***** MATERIAL TO PROCESS *****
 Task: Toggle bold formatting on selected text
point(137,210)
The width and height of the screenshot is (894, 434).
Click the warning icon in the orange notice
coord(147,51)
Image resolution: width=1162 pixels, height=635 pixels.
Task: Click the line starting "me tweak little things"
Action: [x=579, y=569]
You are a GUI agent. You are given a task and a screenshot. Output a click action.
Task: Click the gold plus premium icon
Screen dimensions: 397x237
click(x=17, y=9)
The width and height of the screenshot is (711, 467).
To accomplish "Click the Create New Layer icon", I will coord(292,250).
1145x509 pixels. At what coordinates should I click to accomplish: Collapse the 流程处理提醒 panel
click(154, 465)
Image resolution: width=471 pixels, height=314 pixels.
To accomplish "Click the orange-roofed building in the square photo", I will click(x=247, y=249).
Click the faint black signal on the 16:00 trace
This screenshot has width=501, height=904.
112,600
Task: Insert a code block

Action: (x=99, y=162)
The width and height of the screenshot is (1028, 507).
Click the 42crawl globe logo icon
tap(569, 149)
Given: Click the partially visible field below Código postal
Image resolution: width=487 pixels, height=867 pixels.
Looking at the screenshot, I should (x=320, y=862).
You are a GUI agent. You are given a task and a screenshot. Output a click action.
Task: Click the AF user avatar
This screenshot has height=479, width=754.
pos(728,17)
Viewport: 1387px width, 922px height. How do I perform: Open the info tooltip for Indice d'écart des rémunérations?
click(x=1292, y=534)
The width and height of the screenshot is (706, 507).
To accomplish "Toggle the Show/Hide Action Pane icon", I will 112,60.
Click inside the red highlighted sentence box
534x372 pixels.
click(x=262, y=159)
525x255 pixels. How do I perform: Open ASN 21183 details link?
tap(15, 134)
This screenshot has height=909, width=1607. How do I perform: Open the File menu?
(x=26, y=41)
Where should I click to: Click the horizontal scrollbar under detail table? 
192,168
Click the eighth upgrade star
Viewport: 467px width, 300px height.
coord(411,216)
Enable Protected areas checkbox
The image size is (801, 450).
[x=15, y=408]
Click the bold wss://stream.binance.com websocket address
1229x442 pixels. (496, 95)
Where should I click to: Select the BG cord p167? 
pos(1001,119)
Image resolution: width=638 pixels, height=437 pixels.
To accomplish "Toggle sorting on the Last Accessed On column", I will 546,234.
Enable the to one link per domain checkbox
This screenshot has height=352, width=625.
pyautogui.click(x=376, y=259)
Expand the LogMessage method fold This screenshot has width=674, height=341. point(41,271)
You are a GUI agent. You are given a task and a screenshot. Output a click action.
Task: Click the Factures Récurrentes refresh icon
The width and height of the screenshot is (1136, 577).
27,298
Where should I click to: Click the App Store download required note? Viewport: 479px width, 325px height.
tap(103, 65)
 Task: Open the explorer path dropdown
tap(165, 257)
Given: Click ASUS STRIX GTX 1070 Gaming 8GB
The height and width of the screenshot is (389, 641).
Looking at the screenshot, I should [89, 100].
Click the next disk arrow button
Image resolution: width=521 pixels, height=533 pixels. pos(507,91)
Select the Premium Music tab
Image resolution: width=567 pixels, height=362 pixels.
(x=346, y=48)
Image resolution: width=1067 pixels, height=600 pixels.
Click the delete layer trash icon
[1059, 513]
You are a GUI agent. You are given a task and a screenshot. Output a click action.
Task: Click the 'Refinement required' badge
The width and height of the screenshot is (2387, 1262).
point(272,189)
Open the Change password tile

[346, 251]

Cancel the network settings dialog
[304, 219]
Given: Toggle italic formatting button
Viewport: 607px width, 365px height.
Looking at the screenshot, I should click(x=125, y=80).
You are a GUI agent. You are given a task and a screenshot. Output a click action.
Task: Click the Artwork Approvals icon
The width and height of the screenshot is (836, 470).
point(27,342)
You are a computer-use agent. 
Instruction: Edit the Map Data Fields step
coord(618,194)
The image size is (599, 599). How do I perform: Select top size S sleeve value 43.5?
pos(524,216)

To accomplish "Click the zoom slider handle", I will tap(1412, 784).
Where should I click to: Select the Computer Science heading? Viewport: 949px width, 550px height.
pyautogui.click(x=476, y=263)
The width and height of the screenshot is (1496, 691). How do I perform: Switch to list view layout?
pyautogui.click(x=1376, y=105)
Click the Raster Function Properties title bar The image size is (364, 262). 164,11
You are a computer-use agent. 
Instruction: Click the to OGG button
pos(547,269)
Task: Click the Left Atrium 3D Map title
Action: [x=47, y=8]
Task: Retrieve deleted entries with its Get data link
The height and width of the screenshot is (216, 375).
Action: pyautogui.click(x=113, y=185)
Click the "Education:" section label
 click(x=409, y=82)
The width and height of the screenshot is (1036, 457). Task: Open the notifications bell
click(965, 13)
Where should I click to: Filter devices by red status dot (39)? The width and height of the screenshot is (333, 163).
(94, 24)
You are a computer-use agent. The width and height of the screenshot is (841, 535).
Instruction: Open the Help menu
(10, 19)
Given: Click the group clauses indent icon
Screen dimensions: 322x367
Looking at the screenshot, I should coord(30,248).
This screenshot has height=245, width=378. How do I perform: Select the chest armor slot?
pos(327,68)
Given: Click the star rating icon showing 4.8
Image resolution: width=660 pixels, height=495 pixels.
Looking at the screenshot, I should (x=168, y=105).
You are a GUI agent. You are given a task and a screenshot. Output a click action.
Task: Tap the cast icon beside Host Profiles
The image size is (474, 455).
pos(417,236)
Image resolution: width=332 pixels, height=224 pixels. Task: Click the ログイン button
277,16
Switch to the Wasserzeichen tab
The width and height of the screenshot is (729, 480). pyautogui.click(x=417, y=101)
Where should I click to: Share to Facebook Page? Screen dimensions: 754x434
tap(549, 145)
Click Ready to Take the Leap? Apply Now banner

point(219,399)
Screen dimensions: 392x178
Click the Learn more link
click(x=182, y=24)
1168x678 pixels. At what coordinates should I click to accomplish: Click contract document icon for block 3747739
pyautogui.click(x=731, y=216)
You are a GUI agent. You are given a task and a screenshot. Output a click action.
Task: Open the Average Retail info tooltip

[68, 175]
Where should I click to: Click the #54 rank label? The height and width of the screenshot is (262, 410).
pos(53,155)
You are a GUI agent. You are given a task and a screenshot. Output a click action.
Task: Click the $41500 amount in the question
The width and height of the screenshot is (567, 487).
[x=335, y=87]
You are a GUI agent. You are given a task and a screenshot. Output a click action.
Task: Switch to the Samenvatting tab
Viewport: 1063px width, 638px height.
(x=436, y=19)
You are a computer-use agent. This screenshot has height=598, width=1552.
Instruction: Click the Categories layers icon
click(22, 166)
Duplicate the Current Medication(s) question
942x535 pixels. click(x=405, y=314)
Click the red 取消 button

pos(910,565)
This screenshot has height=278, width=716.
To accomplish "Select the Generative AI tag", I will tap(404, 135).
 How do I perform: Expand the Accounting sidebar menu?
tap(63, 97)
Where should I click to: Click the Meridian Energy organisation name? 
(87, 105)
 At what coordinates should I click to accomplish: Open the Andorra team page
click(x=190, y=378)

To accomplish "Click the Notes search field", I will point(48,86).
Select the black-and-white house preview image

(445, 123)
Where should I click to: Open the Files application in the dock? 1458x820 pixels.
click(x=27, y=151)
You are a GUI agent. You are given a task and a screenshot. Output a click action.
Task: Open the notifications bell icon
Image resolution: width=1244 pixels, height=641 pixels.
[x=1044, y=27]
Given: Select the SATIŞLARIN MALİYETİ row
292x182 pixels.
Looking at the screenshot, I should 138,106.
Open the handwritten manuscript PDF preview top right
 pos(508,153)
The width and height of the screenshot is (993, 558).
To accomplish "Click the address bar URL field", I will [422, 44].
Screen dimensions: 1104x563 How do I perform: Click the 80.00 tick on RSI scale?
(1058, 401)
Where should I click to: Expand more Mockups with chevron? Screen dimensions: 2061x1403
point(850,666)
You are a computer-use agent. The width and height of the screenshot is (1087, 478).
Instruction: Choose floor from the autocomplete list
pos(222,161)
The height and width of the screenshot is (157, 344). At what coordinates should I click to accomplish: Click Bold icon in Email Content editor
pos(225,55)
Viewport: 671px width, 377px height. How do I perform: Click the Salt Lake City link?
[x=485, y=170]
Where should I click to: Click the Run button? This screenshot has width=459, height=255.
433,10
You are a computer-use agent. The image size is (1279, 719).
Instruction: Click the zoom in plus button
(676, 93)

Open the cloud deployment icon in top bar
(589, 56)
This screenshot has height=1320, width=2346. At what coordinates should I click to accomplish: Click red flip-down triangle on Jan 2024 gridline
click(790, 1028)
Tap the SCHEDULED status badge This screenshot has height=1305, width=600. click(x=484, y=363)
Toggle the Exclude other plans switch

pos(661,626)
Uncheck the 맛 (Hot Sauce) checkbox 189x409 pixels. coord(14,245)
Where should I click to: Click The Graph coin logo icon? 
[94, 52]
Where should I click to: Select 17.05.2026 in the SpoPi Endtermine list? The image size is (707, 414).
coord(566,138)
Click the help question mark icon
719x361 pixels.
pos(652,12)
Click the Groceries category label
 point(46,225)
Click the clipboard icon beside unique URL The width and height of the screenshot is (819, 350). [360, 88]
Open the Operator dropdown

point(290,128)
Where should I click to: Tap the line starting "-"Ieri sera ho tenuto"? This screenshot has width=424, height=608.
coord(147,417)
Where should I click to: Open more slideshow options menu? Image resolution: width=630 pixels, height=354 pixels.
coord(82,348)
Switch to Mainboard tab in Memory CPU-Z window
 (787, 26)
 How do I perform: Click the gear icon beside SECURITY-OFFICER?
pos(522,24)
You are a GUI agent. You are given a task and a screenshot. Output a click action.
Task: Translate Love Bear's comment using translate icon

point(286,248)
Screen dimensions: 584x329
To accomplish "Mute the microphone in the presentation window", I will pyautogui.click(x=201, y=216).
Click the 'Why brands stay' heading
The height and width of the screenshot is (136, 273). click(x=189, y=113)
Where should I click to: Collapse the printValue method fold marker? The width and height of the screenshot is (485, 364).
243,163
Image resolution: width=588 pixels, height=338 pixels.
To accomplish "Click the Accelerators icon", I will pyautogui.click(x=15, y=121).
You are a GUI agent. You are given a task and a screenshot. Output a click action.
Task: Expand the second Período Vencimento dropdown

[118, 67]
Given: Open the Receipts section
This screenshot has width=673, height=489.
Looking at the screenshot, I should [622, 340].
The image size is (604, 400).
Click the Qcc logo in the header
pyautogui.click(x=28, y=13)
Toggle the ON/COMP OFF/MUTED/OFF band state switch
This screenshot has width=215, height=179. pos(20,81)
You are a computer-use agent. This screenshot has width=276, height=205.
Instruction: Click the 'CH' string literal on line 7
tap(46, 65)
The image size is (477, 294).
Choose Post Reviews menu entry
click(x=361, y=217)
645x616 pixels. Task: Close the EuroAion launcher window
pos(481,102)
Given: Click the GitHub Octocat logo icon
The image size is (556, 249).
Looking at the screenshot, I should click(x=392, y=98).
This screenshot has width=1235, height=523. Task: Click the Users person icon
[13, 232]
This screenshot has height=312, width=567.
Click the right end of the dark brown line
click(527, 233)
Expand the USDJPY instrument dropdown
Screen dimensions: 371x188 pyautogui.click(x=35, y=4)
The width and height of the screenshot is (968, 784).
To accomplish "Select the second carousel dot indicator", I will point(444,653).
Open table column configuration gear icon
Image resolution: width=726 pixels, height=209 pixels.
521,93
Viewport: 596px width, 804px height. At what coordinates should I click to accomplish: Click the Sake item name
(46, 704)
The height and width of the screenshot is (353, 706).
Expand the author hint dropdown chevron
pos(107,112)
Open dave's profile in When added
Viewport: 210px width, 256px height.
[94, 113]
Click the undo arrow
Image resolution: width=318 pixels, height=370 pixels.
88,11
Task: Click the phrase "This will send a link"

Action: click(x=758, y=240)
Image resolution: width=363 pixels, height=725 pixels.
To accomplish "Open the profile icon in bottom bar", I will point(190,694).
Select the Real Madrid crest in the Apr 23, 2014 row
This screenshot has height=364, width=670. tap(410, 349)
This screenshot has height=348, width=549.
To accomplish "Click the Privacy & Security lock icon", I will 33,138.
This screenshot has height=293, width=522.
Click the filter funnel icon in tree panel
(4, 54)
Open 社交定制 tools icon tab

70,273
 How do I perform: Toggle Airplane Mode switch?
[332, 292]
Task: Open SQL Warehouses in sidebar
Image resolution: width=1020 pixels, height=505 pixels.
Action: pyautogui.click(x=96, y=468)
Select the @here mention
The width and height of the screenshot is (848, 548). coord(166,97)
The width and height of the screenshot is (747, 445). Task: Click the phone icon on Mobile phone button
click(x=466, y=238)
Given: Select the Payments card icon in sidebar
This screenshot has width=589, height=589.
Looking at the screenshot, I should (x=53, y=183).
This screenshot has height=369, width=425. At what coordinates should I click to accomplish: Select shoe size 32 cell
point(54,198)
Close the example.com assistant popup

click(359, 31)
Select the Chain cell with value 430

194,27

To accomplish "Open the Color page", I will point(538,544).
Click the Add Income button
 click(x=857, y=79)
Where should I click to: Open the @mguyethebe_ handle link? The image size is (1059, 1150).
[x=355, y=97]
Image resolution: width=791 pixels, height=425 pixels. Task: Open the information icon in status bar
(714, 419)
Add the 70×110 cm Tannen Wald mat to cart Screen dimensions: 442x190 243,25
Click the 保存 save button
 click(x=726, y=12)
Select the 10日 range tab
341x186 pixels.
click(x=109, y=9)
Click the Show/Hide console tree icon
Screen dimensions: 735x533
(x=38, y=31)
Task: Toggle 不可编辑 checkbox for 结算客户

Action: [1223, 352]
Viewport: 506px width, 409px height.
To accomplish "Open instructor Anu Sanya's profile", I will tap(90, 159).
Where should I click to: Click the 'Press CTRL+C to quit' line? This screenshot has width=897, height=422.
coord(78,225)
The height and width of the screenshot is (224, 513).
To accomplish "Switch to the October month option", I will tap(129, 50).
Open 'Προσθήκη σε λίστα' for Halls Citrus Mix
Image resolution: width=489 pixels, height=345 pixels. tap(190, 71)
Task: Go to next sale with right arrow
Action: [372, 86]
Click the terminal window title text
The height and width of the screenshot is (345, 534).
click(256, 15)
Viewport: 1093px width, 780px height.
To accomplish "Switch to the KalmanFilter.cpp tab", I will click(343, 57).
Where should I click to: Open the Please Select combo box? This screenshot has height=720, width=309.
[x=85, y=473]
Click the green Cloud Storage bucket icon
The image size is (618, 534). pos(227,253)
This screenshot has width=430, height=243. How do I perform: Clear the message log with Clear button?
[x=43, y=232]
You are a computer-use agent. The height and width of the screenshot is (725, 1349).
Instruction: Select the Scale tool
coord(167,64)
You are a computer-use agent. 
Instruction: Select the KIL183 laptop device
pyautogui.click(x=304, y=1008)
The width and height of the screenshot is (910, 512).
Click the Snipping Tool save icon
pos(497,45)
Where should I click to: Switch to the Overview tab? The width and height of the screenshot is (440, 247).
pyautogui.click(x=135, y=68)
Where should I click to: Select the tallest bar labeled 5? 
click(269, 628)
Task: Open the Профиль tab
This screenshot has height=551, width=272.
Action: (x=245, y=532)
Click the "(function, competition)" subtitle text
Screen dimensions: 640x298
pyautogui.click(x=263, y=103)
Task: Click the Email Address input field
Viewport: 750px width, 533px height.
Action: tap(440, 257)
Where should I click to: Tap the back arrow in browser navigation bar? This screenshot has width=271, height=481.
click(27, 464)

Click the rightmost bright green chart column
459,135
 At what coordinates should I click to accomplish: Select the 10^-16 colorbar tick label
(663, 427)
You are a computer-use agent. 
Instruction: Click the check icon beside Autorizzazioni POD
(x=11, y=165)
*****
## TASK DESCRIPTION
Extract from the rows above, unchanged, the part that opens with the line containing "Click the Raster" and closes with the line containing "Action: [x=47, y=8]", including both of those lines.

## RESULT OF THE EXERCISE
Click the Raster Function Properties title bar The image size is (364, 262). 164,11
You are a computer-use agent. 
Instruction: Click the to OGG button
pos(547,269)
Task: Click the Left Atrium 3D Map title
Action: [x=47, y=8]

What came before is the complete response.